On May 1, the parking authority reacted by ordering the meters covered with red-and-white plastic bags. Now the lots are managed by attendants who charge flat fees A two dollars for two hours of parking, four dollars for four hours. Asked if the new system is proving profitable, Manasa shrugs and says he still hasn't determined whether motorists' money will cover attendants' salaries. In addition, patrol officers must still check the lots and collect money from attendants to deter robberies. But if the lots do make money, Manasa adds, the plan will be extended to other areas of the city.

That scenario does not surprise Orlando Borges, one of six city employees who repair an average of 100 meters per day in downtown Miami. As he works on a broken meter in the lot on S.W. First Street, Borges complains that the bandits are likely to undo his efforts within hours. "They're thinking about bagging these meters here, too," he says, probing the guts of one of the wounded.

As he gently lowers the mass of gears and wheels back into the meter's casing, the meter doctor nods toward a broken brick lying on the pavement nearby. "They use those to knock the side if it jams without any time on it," he says sadly. "It really screws up their insides. It's a darn shame."

Borges blames the street scam artists.

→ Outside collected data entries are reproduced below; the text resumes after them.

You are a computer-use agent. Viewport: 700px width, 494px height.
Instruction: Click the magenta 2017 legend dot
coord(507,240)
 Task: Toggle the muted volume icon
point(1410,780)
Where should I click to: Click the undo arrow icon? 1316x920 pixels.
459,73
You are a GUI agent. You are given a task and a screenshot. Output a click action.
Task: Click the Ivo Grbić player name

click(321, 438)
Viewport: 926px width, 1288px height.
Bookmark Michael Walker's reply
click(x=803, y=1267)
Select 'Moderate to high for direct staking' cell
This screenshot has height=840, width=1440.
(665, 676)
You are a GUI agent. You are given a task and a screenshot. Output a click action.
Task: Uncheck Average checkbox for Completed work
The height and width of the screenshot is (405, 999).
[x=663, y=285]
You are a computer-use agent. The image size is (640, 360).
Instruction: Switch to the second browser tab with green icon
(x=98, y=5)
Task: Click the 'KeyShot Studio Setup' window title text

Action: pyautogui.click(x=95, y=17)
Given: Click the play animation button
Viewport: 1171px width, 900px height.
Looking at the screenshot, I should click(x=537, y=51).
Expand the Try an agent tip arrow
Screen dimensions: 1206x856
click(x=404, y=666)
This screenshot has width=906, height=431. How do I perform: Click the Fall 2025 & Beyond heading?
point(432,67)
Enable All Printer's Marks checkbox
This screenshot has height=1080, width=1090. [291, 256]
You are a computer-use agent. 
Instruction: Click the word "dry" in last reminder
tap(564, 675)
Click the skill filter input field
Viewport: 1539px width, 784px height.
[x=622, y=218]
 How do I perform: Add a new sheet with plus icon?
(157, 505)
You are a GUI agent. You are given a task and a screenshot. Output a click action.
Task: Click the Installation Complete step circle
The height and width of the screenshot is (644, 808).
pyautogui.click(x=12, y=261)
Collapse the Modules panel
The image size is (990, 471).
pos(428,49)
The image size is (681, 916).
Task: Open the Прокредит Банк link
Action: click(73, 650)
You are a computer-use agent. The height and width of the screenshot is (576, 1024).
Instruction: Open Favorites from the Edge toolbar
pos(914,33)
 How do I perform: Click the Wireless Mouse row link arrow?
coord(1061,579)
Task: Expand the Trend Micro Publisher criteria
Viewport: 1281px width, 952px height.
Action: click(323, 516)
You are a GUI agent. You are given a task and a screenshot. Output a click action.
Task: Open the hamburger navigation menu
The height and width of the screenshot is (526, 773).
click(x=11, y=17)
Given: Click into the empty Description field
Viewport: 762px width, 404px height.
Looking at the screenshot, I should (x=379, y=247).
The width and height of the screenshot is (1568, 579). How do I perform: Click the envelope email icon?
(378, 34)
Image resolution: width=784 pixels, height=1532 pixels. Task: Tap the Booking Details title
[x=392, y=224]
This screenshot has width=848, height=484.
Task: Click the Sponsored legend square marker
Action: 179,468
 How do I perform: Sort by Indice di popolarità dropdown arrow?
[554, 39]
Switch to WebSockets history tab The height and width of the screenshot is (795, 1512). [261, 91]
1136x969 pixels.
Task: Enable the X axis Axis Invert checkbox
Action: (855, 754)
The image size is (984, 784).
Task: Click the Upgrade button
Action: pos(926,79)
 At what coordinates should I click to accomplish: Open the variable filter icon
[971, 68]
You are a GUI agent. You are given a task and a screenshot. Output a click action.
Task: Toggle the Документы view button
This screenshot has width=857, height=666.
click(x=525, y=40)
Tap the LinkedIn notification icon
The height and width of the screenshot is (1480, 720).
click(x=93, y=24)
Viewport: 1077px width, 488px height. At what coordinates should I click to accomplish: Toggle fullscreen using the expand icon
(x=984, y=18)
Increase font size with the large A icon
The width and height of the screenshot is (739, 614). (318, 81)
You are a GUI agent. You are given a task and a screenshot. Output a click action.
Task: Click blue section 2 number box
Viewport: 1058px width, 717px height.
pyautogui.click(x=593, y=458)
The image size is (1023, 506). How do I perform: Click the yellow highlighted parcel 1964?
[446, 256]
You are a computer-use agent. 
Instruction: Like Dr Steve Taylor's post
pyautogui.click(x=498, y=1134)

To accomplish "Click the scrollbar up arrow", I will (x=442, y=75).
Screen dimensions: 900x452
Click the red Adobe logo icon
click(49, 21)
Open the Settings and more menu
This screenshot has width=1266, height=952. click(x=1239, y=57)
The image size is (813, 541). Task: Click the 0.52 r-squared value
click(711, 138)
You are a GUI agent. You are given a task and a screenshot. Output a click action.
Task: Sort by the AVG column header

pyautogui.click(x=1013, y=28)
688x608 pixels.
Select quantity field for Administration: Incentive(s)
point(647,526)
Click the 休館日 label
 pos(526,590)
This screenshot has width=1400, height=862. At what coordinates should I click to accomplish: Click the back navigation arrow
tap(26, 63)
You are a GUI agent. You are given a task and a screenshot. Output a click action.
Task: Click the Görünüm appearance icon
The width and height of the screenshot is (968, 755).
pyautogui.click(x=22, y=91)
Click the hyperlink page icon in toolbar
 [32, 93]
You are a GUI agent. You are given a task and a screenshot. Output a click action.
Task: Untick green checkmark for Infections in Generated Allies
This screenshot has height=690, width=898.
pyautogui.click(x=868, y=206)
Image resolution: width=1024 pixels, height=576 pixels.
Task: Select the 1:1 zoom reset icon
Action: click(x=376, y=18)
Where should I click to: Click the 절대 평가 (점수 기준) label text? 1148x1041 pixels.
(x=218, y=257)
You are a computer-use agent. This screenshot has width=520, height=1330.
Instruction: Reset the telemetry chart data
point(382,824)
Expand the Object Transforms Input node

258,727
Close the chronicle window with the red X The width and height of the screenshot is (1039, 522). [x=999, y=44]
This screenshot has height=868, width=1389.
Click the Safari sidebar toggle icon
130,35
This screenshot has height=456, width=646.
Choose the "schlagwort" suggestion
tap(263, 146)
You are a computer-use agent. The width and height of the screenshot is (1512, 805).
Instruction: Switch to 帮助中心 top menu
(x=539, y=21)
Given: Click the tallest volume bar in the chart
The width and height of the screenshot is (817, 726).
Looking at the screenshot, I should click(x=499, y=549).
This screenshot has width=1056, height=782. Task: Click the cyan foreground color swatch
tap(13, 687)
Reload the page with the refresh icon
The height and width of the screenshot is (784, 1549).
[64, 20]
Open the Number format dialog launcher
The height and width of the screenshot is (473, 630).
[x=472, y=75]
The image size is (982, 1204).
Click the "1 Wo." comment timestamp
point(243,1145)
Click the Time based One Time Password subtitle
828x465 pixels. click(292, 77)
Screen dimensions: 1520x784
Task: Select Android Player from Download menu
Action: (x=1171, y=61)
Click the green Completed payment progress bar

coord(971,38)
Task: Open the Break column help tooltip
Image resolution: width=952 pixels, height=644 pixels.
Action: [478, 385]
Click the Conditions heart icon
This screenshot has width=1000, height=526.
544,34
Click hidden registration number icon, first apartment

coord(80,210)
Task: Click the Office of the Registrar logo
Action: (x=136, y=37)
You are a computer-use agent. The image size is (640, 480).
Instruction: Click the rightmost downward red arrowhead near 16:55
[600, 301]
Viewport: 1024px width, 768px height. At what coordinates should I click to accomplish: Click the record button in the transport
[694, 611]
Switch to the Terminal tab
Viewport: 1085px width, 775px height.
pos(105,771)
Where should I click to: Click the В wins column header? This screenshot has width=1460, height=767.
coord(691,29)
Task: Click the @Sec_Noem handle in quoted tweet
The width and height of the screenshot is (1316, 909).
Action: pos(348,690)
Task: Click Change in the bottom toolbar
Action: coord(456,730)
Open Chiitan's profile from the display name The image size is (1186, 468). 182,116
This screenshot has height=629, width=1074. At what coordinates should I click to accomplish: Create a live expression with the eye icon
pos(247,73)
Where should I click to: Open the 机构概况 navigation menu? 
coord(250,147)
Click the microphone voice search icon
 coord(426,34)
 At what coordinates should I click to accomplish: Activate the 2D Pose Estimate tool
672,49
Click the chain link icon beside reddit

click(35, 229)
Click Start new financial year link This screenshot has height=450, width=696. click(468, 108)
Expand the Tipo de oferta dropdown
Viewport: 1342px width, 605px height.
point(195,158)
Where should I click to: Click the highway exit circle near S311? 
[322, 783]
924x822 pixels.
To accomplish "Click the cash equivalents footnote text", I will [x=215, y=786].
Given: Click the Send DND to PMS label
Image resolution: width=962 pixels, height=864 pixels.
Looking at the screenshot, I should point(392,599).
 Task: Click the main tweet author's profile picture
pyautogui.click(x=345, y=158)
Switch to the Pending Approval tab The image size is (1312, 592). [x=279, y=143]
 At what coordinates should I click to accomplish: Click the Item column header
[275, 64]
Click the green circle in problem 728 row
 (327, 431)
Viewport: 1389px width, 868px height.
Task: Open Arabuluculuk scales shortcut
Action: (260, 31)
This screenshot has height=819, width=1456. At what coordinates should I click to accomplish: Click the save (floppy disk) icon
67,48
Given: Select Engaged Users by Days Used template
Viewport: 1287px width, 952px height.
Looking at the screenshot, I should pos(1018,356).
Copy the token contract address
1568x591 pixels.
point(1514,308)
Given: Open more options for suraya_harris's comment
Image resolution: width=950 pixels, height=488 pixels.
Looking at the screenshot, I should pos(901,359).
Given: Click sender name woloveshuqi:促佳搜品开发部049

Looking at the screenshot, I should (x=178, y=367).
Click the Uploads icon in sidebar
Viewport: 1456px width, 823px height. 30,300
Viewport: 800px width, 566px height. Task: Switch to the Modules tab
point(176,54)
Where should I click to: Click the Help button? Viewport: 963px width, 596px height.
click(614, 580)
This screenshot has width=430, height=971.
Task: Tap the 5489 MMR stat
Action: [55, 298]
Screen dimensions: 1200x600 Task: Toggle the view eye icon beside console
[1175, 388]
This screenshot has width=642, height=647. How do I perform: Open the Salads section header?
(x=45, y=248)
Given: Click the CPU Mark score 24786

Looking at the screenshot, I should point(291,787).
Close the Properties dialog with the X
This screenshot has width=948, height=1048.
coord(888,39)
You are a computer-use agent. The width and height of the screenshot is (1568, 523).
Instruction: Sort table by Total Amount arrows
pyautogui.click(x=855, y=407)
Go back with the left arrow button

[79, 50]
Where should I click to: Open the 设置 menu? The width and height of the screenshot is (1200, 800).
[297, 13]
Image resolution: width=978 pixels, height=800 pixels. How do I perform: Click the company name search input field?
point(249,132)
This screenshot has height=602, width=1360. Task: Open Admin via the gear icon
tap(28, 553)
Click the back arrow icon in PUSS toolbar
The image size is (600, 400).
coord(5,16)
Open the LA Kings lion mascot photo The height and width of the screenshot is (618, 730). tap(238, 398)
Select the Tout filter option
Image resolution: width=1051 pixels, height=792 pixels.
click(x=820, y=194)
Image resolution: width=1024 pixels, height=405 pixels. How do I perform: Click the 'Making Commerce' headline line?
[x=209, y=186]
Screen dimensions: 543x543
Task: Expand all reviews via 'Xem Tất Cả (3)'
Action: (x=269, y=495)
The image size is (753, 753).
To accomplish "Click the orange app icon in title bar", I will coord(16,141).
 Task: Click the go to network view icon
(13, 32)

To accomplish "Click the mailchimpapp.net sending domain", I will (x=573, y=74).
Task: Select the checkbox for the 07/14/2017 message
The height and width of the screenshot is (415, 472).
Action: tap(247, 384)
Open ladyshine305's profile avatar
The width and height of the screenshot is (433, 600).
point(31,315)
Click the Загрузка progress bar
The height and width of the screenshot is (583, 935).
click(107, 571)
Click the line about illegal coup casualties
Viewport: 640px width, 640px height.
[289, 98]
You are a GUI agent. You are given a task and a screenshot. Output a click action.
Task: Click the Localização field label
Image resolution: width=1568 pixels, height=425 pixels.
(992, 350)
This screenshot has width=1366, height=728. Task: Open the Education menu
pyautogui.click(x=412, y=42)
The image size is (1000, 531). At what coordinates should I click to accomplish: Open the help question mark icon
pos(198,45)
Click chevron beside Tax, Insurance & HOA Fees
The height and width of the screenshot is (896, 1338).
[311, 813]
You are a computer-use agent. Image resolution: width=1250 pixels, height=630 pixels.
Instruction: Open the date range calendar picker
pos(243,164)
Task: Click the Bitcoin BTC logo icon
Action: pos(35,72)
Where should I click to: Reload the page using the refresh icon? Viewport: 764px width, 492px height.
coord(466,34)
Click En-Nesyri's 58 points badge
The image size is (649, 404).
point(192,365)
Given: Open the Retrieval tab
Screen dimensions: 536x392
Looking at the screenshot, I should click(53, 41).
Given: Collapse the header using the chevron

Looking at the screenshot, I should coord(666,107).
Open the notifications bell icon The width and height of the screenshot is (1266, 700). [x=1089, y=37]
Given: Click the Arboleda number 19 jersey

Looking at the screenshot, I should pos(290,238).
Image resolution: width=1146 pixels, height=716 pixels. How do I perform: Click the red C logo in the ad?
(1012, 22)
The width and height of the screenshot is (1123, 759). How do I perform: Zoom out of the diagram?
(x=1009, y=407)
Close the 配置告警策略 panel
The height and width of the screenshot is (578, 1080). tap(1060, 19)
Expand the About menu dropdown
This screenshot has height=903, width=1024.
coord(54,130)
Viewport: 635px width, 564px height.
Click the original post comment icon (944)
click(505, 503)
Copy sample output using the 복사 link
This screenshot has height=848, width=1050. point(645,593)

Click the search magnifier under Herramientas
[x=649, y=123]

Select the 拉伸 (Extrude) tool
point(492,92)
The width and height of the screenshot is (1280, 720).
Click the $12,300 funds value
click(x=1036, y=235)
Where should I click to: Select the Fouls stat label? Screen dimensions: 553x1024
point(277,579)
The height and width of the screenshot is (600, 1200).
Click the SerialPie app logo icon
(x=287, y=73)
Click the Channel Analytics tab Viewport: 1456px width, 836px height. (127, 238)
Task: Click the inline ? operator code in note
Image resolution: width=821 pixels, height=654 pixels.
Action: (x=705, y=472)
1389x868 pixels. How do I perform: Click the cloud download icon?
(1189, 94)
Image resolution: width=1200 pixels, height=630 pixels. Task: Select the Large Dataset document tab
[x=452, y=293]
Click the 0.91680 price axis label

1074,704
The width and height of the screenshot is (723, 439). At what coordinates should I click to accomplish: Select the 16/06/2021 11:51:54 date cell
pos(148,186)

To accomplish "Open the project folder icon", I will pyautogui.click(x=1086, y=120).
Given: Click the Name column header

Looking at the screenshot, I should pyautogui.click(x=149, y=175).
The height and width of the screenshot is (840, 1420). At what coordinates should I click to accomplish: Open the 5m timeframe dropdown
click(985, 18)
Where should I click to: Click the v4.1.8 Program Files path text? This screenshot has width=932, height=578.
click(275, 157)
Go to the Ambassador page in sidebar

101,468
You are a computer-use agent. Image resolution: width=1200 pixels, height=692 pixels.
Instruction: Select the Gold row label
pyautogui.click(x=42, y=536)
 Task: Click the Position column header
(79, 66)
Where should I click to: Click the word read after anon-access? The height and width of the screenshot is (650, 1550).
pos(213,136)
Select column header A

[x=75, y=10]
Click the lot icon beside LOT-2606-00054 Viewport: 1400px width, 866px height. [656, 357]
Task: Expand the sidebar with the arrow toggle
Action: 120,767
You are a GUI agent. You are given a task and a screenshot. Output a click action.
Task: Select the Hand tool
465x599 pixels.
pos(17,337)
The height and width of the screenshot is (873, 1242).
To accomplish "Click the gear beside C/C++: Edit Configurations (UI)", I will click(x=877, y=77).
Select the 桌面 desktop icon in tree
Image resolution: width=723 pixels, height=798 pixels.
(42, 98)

He also has a bone to pick with the many Miami-Dade Community College students, the lawyers, the bankers, and the other professionals who have learned by watching. "I saw this guy getting out of Mercedes the other day," he recalls disdainfully. "Nicely dressed. Looked like a lawyer. And the first thing he does is call one of these guys over to fix the meter for him. It's disgusting."

His dark mood lifts only when the conversation turns to his area of expertise A all those pawls, winding rings, and other meter parts with Jabberwocky names.

Fulfilling Borges's prophecy, Wendell Banks has begun working the lot just hours after the repairman's departure. He, too, understands the innards of the meters. Though he's never actually seen them, he's shot them full of plenty of bullets, as the vandals call the tools of their trade. Banks relates a short history of meter plunder, beginning with the days several years ago when he and his mates used steak knives to manipulate the slots. The city changed the meter design to prevent the practice. "So then we started using shaved pennies," Banks continues, explaining how they wore down pennies by rubbing them on the sidewalk. "They worked real well in the dime slots. City changed the meter again. Now it takes only quarters. So now we shootin' these bullets here."

Carried away by his lecture, Banks has impulsively decided to reveal the key to Miami meter-beating. The metal object in the middle of his wide palm glitters in the sunlight. The tab from an aluminum beverage can.

Not just any tab. Only tabs from Magnum Malt Liquor and certain cans of Coca-Cola will do, says Banks; he and other shooters spend their spare time scouring streets and digging through garbage bins for suitable aluminum.

Such persistence has sent city parking officials back to the drawing board. They're testing a meter in which quarters trigger a digital display instead of the current spring/arrow analog mechanism. Unfortunately, the five sample devices on Biscayne Boulevard between Second and Third streets are losing their battery charges too quickly.